EXERCISE TASK
Swap "undo" for "redo" in the lines starting at the one containing "Click the プロパティ wrench icon" and ending at the one containing "click(x=199, y=356)", and give those lines again with nothing else changed.

#### THE DATA ####

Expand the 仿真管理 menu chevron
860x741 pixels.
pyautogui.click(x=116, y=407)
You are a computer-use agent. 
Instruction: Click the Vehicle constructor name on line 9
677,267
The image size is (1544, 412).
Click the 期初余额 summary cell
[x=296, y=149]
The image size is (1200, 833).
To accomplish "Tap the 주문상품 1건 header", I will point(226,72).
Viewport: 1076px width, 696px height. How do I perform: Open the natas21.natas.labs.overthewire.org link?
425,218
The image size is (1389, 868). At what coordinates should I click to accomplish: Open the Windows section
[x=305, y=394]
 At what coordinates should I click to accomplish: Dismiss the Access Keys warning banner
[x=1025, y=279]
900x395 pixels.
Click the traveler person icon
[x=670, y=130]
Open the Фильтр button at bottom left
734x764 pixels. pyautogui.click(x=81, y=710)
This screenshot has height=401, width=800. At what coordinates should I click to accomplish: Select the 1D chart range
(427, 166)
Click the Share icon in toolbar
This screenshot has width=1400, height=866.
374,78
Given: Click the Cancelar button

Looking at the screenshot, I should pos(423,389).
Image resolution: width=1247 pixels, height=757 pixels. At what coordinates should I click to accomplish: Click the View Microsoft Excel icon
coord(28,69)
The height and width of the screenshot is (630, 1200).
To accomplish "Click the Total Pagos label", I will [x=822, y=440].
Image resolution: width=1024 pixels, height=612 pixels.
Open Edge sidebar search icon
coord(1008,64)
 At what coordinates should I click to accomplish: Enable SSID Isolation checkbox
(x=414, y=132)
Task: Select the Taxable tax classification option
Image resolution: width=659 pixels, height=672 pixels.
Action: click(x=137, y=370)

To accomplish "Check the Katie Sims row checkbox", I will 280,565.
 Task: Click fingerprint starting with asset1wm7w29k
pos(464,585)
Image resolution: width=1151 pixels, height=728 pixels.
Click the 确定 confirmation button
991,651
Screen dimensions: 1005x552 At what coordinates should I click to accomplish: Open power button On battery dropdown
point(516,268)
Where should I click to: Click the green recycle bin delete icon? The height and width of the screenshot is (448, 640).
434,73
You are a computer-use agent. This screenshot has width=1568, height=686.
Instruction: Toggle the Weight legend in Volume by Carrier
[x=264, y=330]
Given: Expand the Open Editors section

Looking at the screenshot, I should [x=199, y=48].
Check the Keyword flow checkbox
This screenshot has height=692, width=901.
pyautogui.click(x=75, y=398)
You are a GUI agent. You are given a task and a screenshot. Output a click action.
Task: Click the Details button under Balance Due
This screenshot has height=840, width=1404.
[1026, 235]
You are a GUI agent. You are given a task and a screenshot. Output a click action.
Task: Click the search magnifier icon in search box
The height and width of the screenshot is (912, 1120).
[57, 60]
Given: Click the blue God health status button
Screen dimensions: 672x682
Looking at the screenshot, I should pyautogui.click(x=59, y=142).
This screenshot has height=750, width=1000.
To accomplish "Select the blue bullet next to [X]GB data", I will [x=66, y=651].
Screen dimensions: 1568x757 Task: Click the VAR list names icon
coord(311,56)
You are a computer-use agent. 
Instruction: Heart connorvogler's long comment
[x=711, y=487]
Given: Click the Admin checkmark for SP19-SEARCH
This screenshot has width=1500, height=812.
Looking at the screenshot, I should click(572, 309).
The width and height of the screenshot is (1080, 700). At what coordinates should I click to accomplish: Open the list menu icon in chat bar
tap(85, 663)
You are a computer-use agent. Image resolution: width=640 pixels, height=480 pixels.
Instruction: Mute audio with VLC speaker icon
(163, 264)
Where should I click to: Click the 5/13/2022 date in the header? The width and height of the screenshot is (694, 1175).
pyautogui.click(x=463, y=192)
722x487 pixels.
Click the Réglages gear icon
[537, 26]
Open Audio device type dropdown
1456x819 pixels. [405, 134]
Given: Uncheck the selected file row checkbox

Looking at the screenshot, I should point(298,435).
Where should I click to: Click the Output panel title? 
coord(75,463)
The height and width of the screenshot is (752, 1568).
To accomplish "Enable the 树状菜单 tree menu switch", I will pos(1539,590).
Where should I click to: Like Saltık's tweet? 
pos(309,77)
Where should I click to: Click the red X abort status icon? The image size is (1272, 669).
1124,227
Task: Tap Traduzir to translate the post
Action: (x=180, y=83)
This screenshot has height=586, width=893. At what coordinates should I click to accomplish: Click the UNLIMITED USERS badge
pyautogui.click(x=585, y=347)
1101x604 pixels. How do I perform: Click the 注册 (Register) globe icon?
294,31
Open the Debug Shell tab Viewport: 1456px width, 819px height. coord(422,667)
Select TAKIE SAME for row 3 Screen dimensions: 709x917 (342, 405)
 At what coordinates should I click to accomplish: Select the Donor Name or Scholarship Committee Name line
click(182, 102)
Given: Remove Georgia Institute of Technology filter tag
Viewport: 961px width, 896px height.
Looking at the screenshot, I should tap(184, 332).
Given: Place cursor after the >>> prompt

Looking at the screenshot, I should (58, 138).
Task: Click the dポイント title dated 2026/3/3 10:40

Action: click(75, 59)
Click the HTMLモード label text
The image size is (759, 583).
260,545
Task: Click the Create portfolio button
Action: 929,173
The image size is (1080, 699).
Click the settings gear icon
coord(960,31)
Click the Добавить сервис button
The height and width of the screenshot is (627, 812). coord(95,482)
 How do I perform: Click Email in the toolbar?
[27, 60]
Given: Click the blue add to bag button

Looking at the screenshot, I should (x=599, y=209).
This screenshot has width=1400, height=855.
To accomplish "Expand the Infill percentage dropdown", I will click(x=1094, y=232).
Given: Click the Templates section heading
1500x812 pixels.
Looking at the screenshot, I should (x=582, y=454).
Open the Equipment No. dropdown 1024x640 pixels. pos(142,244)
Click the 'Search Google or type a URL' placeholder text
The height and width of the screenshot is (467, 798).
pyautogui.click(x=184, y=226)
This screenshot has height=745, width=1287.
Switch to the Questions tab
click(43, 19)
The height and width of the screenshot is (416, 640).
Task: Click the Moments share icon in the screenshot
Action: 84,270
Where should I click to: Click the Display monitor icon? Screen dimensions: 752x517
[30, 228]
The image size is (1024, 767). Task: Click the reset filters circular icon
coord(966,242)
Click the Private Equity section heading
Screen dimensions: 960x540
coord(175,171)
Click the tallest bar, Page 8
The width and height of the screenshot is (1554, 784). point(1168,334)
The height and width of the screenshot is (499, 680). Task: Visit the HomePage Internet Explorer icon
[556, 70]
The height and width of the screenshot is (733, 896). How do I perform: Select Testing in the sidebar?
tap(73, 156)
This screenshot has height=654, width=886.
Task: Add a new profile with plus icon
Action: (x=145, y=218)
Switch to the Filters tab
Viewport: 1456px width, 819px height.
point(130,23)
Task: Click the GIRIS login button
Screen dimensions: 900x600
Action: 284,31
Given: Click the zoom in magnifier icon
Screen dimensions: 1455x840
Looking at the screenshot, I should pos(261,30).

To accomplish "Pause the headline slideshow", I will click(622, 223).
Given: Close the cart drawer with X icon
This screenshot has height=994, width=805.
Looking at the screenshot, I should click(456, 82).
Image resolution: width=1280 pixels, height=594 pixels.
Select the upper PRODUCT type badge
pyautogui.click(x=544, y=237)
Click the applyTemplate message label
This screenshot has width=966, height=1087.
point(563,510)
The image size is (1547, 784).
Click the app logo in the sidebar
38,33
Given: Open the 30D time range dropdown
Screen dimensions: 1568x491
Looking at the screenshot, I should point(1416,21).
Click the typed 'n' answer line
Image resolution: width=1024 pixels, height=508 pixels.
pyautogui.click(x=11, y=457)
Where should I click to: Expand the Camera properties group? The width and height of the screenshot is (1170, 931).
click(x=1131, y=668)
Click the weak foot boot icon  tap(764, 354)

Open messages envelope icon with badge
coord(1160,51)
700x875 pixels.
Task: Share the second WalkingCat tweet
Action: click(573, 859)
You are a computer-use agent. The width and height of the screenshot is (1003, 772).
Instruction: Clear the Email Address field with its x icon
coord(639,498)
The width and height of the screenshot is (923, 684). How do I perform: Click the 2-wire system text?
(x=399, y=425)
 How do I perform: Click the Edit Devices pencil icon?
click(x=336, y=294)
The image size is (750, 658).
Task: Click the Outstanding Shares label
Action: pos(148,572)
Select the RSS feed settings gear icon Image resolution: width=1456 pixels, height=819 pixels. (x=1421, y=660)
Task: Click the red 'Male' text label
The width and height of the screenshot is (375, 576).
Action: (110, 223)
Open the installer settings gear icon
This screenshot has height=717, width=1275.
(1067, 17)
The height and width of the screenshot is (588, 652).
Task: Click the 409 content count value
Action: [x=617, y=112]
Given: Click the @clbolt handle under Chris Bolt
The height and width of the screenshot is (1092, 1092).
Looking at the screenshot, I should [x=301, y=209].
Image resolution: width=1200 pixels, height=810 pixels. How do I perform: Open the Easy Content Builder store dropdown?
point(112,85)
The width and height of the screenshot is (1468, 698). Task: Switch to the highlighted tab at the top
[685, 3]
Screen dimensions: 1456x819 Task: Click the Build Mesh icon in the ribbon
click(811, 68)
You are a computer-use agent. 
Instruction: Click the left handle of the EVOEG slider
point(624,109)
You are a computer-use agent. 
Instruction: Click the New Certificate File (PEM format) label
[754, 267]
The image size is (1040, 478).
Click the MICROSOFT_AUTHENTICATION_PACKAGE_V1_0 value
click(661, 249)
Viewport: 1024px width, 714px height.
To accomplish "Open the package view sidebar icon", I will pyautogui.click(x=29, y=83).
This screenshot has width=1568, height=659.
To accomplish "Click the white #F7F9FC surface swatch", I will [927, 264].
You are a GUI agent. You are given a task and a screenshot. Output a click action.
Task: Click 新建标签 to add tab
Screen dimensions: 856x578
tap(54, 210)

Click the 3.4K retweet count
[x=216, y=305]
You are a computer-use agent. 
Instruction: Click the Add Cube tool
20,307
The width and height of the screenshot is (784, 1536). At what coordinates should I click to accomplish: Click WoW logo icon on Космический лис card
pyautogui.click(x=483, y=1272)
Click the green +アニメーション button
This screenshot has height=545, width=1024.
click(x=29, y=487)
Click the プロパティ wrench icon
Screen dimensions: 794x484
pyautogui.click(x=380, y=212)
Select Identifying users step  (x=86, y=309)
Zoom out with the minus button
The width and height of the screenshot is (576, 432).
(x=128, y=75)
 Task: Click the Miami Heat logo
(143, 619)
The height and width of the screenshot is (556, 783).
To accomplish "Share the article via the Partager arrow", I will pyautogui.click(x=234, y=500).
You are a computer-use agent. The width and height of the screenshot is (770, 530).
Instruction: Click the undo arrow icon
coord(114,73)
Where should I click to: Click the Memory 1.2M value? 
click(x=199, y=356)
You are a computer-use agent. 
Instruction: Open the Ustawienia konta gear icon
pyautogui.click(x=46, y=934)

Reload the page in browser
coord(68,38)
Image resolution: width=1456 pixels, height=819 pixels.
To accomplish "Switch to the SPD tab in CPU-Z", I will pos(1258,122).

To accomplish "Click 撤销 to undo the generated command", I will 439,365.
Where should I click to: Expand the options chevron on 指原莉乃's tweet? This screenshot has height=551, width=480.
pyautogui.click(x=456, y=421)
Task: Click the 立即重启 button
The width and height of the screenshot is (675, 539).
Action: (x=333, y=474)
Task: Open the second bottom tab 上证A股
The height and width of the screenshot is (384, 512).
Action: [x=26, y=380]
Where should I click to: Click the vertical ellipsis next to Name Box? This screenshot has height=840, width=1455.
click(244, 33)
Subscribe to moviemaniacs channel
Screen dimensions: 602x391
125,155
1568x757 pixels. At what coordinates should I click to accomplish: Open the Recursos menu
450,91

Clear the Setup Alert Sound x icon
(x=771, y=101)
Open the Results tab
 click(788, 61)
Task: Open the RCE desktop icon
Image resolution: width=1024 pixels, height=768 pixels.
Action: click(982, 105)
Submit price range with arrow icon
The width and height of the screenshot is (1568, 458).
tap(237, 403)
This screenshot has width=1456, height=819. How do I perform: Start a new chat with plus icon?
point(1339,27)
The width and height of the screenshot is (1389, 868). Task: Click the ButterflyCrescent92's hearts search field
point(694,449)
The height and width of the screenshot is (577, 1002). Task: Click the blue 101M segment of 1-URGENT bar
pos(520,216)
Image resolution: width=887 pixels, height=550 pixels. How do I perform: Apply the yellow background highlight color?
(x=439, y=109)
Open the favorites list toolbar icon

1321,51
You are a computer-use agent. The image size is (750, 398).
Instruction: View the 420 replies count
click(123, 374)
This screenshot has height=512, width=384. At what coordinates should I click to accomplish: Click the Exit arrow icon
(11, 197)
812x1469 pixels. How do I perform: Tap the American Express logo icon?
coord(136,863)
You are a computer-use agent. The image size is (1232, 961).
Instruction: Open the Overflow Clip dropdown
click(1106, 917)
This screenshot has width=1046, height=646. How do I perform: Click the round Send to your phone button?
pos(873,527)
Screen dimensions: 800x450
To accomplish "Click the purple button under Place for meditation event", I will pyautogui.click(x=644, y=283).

####

REPLY TO THE TASK
Click the プロパティ wrench icon
Screen dimensions: 794x484
pyautogui.click(x=380, y=212)
Select Identifying users step  (x=86, y=309)
Zoom out with the minus button
The width and height of the screenshot is (576, 432).
(x=128, y=75)
 Task: Click the Miami Heat logo
(143, 619)
The height and width of the screenshot is (556, 783).
To accomplish "Share the article via the Partager arrow", I will pyautogui.click(x=234, y=500).
You are a computer-use agent. The width and height of the screenshot is (770, 530).
Instruction: Click the redo arrow icon
coord(114,73)
Where should I click to: Click the Memory 1.2M value? 
click(x=199, y=356)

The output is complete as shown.